DOCUMENTO DE ORIGEM ->
^^^^^^^^^^^^^^^^

Título: MST invade campo experimental de sementes de multinacional
Autor: Miguel Portela
Fonte: O Estado de São Paulo, 15/03/2006, Nacional, p. A12

Cerca de mil integrantes da Via Campesina - a maioria deles ligada ao Movimento dos Sem-Terra (MST) - invadiram na manhã de ontem o campo experimental de sementes da multinacional Syngenta Seeds, em Santa Tereza do Oeste, a 520 quilômetros de Curitiba. Os agricultores pedem a interdição, o embargo e a autuação da empresa por fazer pesquisas com sementes geneticamente modificadas em área de amortecimento do Parque Nacional do Iguaçu, o que é proibido por lei.

A ação começou por volta das 11 horas. Com carros, caminhonetes, motocicletas e caminhões, os invasores avançaram sobre o campo experimental, sem enfrentar resistência dos funcionários, que foram obrigados a deixar imediatamente o local. Apenas uma equipe de pesquisadores permaneceu, para resguardar os laboratórios.

Após três horas, os agricultores haviam invadido o prédio da administração e se concentrado no portão principal, controlando a entrada e a saída das pessoas. A imprensa não teve acesso ao interior da empresa.

IBAMA

Nilda Ramos Barbosa, uma das líderes do movimento, informou que a ação foi pacífica e é por tempo indeterminado. "A empresa está funcionando irregularmente, por desenvolver atividades de transgenia numa área de preservação ambiental", justificou Nilda.

A Via Campesina cobrou a interdição da empresa pelo Instituto Brasileiro do Meio Ambiente e dos Recursos Naturais Renováveis (Ibama). O campo experimental, de 40 hectares, fica dentro da faixa de 10 quilômetros da área de amortecimento do Parque Nacional do Iguaçu, declarado Patrimônio da Humanidade pela Unesco.

Há uma semana, o Ibama realizou uma vistoria no local - após denúncia da ONG Terra de Direitos - e constatou a existência de 12 hectares de cultivo de soja transgênica.

O plantio foi interditado pelo órgão, que está fiscalizando o entorno do parque. De acordo com o artigo 11 da Lei 10.814/2003, que estabelece normas para o plantio, transporte e comercialização de soja geneticamente modificada, é proibido o plantio de sementes não-convencionais nas áreas de conservação e respectivas zonas de amortecimento.

A Via Campesina quer o fim das atividades do campo experimental e a punição criminal, civil e administrativa da multinacional. As lideranças da Via pedem, ainda, uma resposta urgente do governo federal sobre o assunto, sob ameaça de radicalizarem o movimento, como aconteceu no Rio Grande do Sul, onde trabalhadoras destruíram, na semana passada, um centro de pesquisa florestal da Aracruz Celulose, causando prejuízos milionários.

"Nós não queremos destruir a plantação nem os laboratórios. Isso só vai acontecer em último caso", alertou Nilda.

CRIME

O superintendente do Ibama no Paraná, Marino Gonçalves, disse ontem que o órgão já estava ultimando os processos para embargo total das atividades da Syngenta Seeds em Santa Tereza do Oeste, quando foi surpreendido pela invasão. Estaria em estudo, ainda, a aplicação de multa "por possível ocorrência de crime contra a Lei de Biossegurança". "Provavelmente ela não tem licença ou está fora dos parâmetros da lei", disse.

Em Curitiba, o coordenador regional da Via Campesina e do Movimento dos Sem-Terra, Roberto Baggio, disse que a entidade está aguardando a interdição imediata dos trabalhos da Syngenta. "Será uma ocupação de cunho prolongado, mas esperamos que o governo federal abra as negociações", afirmou. Ele ressaltou que a ação foi pacífica, "como sempre".

Baggio disse que conversou com a ministra do Meio Ambiente, Marina Silva, propondo que o Ibama seja destacado para as negociações com os "defensores da biodiversidade". Segundo ele, há indícios de que, além da soja, está sendo cultivado milho transgênico no local. "Tudo o que está lá é ilegal."

Na sede da Syngenta, em São Paulo, foram deixados recados, mas não houve retorno.

^^^^^^^^^^^^^^^^

O QUE FAZER ->
[1] Reproduza o trecho da reportagem de "Em Curitiba, o" a "não houve retorno.".
[2] Liste todos os veículos com que, segundo a reportagem, os invasores avançaram sobre o campo experimental.
[3] Na vistoria feita pelo Ibama, quantos hectares de cultivo de soja transgênica foram constatados, de acordo com a reportagem?

TRECHOS DOS REGISTROS ->

^^^^^^^^^^^^^^^^

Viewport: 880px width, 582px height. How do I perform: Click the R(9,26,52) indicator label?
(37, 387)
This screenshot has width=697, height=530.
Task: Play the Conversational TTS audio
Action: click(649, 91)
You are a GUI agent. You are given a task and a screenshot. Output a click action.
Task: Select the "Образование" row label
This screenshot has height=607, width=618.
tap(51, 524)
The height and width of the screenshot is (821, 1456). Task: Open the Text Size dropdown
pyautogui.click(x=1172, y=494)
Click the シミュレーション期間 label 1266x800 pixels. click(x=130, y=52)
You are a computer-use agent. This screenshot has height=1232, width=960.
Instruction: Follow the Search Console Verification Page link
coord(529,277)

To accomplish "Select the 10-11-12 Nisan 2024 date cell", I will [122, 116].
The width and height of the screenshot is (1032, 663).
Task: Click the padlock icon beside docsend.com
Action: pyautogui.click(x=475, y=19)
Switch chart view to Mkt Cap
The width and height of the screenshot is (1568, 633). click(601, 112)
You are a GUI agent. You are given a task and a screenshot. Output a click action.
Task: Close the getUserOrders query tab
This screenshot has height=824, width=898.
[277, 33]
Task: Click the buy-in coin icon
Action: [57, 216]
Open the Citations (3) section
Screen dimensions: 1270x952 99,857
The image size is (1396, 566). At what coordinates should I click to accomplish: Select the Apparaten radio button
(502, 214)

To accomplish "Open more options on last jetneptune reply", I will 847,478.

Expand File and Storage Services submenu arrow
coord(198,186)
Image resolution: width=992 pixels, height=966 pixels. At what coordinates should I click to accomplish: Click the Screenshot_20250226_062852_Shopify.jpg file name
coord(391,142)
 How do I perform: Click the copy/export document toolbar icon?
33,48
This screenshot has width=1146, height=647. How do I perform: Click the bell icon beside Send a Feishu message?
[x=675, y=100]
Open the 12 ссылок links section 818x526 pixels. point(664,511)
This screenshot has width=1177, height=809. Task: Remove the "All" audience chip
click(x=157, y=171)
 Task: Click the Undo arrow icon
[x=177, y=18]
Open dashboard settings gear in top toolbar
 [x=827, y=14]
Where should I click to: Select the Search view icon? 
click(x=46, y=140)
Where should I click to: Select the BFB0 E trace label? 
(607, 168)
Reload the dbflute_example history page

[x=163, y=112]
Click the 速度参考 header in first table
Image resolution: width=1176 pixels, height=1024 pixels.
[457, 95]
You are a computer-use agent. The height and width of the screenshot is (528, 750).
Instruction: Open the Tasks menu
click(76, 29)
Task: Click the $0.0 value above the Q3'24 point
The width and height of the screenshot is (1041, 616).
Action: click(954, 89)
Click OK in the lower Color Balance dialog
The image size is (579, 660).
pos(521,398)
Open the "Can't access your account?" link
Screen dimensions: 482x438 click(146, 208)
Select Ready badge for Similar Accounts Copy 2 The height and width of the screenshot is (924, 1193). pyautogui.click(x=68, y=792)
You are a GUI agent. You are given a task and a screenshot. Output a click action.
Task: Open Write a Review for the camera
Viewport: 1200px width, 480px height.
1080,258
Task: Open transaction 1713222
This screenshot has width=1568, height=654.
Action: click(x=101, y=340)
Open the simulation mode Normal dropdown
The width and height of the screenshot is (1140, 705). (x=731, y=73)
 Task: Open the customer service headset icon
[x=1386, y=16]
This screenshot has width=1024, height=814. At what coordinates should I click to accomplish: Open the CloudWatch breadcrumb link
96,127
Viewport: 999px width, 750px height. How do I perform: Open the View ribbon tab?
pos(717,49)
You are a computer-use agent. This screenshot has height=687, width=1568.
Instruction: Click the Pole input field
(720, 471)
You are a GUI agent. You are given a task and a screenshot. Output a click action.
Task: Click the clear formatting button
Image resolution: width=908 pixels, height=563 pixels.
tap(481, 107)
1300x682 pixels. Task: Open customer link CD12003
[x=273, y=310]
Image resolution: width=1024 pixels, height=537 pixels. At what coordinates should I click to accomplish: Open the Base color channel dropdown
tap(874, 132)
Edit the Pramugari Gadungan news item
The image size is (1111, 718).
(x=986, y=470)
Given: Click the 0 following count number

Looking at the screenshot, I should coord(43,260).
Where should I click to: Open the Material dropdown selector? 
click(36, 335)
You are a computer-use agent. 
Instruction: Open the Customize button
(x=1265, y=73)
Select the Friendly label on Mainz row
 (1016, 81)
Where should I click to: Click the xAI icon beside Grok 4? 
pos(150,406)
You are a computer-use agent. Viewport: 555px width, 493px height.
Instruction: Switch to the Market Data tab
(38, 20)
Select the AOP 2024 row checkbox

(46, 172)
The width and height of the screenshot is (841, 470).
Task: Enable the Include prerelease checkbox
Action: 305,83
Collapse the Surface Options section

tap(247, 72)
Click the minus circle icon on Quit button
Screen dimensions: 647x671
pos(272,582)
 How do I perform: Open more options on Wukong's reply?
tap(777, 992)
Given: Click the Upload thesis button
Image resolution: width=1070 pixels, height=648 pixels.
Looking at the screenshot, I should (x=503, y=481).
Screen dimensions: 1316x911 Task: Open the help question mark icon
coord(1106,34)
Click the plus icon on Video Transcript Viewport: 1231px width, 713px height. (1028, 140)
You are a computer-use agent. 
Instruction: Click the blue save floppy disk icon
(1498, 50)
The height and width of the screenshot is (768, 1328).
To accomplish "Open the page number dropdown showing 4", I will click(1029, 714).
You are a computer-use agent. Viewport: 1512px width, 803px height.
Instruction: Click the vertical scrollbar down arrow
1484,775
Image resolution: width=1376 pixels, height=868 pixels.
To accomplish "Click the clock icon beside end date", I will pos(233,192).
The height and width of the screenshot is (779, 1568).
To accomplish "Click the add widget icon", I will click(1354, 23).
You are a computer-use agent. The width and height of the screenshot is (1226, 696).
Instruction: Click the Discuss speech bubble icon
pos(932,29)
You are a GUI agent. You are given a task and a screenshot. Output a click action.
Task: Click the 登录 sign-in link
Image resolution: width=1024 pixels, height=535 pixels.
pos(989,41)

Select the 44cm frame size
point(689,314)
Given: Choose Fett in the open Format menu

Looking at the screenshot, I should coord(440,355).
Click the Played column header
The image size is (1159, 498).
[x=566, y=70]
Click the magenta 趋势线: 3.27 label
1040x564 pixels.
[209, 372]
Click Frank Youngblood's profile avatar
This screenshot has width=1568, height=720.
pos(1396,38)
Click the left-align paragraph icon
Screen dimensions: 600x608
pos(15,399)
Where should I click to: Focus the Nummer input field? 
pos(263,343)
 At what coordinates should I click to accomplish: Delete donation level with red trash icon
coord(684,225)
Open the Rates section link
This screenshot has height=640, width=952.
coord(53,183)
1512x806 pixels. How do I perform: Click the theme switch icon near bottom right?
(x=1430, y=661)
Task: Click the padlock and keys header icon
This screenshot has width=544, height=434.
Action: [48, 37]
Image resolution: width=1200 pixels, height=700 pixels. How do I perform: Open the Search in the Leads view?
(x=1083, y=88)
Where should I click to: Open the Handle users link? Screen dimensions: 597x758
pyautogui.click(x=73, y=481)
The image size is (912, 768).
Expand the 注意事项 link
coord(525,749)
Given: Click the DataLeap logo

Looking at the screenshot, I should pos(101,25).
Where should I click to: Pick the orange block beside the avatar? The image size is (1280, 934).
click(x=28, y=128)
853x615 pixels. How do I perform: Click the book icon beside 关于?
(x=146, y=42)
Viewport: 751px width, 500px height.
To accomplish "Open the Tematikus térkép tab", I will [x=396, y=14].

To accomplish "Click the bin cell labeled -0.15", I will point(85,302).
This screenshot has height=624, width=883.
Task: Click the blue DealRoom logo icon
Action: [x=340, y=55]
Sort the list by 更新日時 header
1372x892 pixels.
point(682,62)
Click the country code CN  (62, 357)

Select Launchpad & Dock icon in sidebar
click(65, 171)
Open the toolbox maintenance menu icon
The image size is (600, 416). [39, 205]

^^^^^^^^^^^^^^^^

RESPOSTAS ESCRITAS ->
[1]
Em Curitiba, o coordenador regional da Via Campesina e do Movimento dos Sem-Terra, Roberto Baggio, disse que a entidade está aguardando a interdição imediata dos trabalhos da Syngenta. "Será uma ocupação de cunho prolongado, mas esperamos que o governo federal abra as negociações", afirmou. Ele ressaltou que a ação foi pacífica, "como sempre".

Baggio disse que conversou com a ministra do Meio Ambiente, Marina Silva, propondo que o Ibama seja destacado para as negociações com os "defensores da biodiversidade". Segundo ele, há indícios de que, além da soja, está sendo cultivado milho transgênico no local. "Tudo o que está lá é ilegal."

Na sede da Syngenta, em São Paulo, foram deixados recados, mas não houve retorno.

[2] Carros, caminhonetes, motocicletas e caminhões.

[3] Foram constatados 12 hectares de cultivo de soja transgênica.